Please quote these lines word for word, from the line containing "Task: Select the 'Komuna' column header" through the final line.
※
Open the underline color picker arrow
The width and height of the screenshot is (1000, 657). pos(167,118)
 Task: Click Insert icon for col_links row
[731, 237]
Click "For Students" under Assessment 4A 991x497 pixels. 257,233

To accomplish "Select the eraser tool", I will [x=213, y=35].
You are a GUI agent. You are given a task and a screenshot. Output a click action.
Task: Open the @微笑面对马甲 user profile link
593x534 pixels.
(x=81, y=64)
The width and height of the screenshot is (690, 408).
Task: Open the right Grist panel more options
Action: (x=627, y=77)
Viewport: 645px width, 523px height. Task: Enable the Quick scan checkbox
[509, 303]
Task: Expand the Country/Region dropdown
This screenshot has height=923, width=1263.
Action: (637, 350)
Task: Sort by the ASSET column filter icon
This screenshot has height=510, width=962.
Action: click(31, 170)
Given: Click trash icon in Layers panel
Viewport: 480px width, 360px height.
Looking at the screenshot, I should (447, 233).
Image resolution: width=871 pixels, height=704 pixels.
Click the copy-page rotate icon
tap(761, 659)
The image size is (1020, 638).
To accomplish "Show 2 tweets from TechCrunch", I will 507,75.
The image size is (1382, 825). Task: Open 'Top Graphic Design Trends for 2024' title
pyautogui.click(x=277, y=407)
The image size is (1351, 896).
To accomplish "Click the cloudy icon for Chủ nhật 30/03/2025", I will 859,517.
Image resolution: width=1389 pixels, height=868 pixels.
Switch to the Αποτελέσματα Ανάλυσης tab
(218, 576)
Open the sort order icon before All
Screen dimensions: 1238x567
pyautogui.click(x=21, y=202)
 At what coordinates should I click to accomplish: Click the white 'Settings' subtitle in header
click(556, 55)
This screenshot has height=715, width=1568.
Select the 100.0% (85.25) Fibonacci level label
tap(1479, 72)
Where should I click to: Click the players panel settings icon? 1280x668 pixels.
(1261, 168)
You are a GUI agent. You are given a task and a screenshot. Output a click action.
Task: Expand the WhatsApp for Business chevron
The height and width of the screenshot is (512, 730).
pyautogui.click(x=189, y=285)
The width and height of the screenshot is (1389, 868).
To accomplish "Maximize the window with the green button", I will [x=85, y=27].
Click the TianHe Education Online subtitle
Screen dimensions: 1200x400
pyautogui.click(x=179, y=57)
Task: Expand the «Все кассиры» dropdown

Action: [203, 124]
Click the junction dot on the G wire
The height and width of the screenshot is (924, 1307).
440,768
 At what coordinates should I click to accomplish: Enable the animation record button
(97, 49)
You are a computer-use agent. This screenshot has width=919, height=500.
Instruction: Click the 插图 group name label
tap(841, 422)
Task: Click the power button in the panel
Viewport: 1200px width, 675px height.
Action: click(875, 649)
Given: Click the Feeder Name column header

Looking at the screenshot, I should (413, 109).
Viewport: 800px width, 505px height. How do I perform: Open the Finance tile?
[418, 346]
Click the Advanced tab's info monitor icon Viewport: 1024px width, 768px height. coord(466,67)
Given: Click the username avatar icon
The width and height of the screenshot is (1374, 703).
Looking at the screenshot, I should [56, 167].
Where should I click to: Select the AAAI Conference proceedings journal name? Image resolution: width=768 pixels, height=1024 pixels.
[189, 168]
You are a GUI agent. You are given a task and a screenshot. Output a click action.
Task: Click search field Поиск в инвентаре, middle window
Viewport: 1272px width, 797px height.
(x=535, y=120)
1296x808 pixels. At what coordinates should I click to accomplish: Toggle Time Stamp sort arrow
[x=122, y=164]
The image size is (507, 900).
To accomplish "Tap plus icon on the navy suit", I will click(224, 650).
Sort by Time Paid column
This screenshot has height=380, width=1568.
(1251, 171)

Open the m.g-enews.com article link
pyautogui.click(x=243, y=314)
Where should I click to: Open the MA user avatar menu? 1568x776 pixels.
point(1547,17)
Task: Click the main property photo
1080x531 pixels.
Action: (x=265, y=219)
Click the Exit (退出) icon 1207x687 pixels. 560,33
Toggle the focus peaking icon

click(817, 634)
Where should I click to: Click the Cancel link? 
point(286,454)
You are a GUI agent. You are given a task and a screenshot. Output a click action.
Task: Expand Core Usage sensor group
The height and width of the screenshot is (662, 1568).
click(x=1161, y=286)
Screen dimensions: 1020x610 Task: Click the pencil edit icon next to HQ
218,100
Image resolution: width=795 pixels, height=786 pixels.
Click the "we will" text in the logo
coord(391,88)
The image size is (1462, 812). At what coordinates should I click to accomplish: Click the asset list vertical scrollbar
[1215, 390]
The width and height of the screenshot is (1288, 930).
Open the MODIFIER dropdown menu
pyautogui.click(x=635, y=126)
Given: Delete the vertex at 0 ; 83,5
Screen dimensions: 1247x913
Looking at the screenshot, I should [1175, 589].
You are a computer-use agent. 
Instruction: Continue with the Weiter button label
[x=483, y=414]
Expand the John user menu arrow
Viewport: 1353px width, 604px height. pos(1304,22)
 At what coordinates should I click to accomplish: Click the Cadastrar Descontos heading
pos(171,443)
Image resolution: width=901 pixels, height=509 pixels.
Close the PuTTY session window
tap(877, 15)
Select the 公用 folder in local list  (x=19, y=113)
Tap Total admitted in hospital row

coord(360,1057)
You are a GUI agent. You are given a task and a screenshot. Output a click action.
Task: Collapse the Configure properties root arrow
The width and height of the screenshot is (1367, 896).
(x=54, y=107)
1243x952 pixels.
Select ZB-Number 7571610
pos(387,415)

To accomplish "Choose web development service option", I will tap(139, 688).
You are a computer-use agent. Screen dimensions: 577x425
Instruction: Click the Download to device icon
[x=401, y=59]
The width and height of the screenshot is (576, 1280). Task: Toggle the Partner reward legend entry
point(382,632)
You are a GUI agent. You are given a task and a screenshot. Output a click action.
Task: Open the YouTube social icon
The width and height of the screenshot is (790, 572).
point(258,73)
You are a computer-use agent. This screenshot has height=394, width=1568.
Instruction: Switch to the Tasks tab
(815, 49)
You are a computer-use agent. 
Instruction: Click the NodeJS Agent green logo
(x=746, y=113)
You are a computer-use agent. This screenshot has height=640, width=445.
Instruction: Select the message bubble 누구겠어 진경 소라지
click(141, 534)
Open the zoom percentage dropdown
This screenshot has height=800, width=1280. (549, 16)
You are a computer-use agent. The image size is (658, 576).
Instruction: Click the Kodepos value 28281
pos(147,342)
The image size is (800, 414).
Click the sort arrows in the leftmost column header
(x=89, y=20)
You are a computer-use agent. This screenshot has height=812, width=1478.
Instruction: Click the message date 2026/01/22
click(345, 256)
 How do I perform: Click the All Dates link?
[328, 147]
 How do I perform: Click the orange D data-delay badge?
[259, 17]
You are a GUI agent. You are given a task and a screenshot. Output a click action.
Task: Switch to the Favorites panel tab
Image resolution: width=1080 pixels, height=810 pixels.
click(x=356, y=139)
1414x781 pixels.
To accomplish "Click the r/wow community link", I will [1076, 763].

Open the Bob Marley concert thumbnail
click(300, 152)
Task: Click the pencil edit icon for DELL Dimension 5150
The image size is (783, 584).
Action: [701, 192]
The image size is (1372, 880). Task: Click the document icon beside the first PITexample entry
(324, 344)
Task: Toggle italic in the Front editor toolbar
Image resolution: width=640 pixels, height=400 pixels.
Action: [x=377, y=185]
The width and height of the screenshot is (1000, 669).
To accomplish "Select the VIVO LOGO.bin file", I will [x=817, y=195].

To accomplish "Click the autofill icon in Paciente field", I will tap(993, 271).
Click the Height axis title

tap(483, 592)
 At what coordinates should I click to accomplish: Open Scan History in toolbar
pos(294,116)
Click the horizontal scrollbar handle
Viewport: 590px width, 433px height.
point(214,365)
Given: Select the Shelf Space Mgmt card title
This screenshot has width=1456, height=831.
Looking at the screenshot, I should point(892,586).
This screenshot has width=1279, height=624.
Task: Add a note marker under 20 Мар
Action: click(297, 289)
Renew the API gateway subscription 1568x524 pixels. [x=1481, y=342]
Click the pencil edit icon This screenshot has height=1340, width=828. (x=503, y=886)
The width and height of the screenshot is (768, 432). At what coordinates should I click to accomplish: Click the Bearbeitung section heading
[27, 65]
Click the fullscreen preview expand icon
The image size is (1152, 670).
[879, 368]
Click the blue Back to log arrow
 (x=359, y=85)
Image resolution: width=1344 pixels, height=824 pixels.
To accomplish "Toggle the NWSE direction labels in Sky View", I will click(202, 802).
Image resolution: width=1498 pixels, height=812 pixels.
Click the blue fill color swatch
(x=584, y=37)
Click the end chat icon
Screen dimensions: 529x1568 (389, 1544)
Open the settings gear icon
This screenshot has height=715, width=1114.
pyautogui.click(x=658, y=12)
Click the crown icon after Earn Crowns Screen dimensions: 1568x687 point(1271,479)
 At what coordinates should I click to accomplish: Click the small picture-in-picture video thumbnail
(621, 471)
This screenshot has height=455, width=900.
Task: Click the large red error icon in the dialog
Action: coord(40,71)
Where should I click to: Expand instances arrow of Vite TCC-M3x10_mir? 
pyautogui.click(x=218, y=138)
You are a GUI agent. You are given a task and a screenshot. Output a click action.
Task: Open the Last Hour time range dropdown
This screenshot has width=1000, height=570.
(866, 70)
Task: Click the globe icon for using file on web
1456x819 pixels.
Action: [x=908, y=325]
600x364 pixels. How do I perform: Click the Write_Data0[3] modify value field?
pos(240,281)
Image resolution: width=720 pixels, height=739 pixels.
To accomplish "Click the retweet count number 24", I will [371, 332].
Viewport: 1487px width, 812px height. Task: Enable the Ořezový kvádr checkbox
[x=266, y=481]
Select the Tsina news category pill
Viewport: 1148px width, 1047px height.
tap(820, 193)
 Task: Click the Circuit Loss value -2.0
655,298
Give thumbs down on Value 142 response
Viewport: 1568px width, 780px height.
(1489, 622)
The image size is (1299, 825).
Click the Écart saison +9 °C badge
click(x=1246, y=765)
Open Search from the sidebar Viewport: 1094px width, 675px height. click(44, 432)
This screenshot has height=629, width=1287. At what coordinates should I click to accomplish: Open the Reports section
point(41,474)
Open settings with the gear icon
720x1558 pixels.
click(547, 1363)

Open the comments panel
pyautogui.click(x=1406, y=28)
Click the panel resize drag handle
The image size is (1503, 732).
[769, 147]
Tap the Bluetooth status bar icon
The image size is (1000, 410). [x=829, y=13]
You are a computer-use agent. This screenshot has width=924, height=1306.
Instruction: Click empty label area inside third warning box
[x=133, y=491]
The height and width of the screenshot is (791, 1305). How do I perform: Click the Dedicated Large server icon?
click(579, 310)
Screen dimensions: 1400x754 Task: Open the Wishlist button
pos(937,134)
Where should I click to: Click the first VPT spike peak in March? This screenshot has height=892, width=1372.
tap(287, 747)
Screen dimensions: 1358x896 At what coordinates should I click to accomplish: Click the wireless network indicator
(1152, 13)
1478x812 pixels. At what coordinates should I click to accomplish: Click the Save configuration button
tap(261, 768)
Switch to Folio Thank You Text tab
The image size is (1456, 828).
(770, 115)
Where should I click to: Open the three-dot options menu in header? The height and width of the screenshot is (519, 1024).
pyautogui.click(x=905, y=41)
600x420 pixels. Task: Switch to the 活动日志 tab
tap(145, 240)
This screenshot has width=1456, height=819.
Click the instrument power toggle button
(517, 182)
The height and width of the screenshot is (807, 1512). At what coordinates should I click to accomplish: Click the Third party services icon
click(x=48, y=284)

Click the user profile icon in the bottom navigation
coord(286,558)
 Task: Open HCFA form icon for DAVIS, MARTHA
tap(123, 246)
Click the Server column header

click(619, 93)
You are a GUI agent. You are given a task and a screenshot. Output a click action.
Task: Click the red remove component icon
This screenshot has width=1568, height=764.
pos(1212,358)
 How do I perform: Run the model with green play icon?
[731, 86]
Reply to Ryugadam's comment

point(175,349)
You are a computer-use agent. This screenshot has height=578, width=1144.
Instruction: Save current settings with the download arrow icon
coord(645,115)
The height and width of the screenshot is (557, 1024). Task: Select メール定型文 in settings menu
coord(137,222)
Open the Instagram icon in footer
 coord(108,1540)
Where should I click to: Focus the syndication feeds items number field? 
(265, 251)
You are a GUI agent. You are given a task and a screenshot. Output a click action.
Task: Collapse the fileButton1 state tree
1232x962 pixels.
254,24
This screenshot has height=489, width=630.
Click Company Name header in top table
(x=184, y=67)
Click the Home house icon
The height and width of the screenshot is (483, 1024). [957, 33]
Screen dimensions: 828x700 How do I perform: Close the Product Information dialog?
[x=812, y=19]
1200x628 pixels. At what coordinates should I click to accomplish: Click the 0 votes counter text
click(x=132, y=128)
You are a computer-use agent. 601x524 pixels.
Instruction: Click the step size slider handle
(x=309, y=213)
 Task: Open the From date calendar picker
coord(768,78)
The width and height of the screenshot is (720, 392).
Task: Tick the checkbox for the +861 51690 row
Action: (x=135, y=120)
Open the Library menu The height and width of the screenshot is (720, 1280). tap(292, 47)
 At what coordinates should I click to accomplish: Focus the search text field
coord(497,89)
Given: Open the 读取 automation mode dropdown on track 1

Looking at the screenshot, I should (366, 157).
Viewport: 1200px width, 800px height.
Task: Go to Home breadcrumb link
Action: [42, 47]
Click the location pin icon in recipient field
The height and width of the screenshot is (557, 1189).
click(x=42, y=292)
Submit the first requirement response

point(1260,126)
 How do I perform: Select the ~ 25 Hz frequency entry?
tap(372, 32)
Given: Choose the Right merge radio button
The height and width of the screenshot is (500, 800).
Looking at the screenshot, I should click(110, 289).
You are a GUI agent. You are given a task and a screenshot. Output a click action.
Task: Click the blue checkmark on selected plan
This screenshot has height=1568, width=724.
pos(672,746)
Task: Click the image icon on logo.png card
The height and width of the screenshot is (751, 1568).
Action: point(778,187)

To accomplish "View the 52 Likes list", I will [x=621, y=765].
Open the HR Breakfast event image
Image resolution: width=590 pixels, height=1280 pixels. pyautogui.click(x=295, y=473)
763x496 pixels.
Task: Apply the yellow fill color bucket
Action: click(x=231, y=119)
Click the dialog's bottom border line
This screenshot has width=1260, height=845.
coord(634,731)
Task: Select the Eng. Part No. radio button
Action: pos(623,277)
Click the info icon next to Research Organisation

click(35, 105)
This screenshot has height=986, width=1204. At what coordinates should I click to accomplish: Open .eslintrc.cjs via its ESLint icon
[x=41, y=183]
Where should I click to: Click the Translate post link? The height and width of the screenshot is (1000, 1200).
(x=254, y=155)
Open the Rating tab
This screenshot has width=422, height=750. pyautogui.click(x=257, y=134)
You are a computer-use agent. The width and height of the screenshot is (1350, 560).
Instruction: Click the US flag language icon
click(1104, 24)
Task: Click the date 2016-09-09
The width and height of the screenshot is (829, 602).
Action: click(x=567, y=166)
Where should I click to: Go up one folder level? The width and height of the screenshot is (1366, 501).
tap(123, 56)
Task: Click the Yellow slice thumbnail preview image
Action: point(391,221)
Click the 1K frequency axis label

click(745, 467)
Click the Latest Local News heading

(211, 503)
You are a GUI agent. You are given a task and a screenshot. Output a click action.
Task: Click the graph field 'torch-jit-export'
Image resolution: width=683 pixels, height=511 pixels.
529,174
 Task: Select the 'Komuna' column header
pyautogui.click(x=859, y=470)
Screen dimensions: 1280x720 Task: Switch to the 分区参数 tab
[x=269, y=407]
※
- [TASK OUTPUT]:
 Task: Select the 'Komuna' column header
pyautogui.click(x=859, y=470)
Screen dimensions: 1280x720 Task: Switch to the 分区参数 tab
[x=269, y=407]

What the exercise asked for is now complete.